Focus sur le minimaliste Julian Schulze

La façade d'un immeuble tout en courbes, dont la couleur et les ombres rappellent les dunes du Sahara

Retour aux sources du Minimalisme

Parfois, moins c’est mieux. C’est en tout cas ce qu’on se dit en observant les photos minimalistes de l’artiste berlinois Julian Schulze. Les clichés présents sur son site internet sont un hommage aux détails, à ce que l’on voit mais que l’on ne regarde pas assez. Toutes ces petites choses autour de nous qui forment une harmonie inattendue. Des objets placés côte à côte par hasard mais qui demeurent dès cet instant unis et semblent inséparables. Quelques fois cette relation n’est visible que dans un certain cadre, lorsque l’on supprime tout ce qui est autour et qui nuit à cette harmonie. Au lieu de photographier un bâtiment sans charme, pourquoi ne pas s’intéresser à la petite fenêtre du rez-de-chaussée et au vélo adossé près de celle-ci sur un mur au couleurs radieuses ? Oublier tout ce qui n’apporte rien au cadre et se concentrer sur l’essentiel. En dire plus en en montrant moins. Telle est la définition du minimalisme.

 

Le regard du photographe et la volonté de confondre le spectateur

Le photographe allemand travaille exclusivement sur des formats carrés et passe souvent par un traitement postérieur au cliché pour réduire le cadre et jouer avec la luminosité. Pour accentuer le caractère abstrait de ses oeuvres, il n'hésite pas à retourner le cadre (déjà réduit), ce qui a pour effet de désorienter celui qui regarde la photographie.
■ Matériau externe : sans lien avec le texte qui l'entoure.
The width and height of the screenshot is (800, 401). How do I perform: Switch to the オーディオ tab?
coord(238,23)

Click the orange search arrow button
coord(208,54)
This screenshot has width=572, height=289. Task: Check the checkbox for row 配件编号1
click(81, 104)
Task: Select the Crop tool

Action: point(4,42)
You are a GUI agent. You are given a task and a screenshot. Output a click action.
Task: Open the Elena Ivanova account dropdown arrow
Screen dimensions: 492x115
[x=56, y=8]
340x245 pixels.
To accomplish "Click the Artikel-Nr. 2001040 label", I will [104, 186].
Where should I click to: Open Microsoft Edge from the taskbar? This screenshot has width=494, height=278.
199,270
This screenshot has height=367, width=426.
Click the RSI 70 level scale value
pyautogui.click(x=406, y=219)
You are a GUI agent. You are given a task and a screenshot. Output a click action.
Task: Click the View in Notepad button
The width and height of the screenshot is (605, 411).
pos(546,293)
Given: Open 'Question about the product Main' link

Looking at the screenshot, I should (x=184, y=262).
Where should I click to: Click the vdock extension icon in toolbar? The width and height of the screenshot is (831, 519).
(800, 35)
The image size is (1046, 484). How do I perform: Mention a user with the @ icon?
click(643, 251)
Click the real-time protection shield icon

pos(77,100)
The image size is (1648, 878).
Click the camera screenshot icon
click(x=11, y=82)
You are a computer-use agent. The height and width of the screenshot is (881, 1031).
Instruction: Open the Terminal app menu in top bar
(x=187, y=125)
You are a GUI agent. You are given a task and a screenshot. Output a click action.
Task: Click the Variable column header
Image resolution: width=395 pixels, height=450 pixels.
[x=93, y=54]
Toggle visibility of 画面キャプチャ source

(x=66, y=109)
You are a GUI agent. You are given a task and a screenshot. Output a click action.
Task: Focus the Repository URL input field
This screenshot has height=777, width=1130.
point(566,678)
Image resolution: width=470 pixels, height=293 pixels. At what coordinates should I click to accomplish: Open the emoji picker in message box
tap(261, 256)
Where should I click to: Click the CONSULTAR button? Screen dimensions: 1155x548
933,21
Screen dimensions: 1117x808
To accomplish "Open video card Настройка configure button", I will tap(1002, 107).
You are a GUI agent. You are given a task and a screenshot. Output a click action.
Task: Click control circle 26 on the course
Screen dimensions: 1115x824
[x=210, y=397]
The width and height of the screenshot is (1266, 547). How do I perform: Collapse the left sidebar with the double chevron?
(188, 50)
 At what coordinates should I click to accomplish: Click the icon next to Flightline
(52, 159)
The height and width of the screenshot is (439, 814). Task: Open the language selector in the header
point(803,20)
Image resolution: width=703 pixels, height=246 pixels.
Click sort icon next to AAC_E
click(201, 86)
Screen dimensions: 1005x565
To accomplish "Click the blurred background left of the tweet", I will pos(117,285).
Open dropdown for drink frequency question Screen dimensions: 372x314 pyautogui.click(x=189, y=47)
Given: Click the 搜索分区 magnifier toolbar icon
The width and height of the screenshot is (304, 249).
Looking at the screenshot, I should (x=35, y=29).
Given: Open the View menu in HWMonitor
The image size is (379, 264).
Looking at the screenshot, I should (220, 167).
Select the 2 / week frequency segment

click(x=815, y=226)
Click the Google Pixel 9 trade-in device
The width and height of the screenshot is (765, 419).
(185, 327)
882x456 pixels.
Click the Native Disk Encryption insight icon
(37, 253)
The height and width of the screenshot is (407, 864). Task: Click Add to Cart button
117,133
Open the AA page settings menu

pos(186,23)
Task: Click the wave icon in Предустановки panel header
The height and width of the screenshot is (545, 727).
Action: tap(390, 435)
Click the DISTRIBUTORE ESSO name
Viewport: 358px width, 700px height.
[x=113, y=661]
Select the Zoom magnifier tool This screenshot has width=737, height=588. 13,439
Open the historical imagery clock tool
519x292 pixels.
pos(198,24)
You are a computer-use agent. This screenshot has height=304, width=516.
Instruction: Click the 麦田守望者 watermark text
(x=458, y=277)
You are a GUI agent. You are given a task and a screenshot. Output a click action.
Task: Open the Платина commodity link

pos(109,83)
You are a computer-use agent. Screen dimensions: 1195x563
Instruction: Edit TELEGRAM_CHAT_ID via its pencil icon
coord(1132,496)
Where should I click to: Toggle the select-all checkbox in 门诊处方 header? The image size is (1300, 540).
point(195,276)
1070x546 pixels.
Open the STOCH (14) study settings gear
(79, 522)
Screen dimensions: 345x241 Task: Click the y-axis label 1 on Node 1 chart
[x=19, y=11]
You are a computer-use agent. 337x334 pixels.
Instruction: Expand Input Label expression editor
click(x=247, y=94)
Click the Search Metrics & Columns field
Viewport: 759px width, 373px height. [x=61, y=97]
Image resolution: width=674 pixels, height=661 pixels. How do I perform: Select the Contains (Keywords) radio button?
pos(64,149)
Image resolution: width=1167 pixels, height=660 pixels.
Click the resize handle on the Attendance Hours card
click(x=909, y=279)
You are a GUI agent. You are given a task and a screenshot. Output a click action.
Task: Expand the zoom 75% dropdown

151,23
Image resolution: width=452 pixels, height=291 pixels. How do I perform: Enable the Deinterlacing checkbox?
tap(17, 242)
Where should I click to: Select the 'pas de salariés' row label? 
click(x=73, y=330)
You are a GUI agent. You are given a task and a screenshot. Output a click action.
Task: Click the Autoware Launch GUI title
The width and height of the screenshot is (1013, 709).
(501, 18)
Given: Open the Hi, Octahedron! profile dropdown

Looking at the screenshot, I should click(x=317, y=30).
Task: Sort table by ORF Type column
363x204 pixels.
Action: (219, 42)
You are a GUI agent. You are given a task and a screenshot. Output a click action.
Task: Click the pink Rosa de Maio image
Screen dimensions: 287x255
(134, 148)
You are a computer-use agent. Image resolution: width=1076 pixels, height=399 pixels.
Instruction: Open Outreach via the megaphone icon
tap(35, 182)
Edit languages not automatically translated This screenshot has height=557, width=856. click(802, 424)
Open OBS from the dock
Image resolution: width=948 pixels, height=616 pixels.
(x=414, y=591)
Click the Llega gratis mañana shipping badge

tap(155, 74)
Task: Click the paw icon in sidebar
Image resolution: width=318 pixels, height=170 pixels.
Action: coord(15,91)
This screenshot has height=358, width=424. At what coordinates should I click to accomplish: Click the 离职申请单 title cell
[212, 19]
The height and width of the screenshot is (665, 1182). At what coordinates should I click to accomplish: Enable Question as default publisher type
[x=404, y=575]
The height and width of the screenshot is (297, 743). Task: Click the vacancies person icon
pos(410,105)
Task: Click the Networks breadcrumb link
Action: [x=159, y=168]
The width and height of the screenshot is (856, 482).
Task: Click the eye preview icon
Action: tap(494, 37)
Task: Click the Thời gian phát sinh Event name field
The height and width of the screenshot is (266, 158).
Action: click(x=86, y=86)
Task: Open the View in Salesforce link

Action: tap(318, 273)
Selon Julian Schulze, les règles de composition du cadre que les photographes essayent de suivre au pied de la lettre ont beau être une "bonne façon de s'initier en photographie", elles peuvent facilement devenir des contraintes et "empêcher le photographe de trouver de bons angles ainsi que le vrai sujet de la photo". Ainsi, il encourage franchement à "se libérer des règles et à faire confiance à son instinct".  

Certaines compositions montrent des objets identifiables tandis que d’autres sont plus difficiles à comprendre. Ces dernières s’amusent avec les lignes qui dirigent notre regard et ressemblent parfois vaguement à des tableaux d’abstractionnisme géométriques, en particulier lorsque les couleurs sont vives.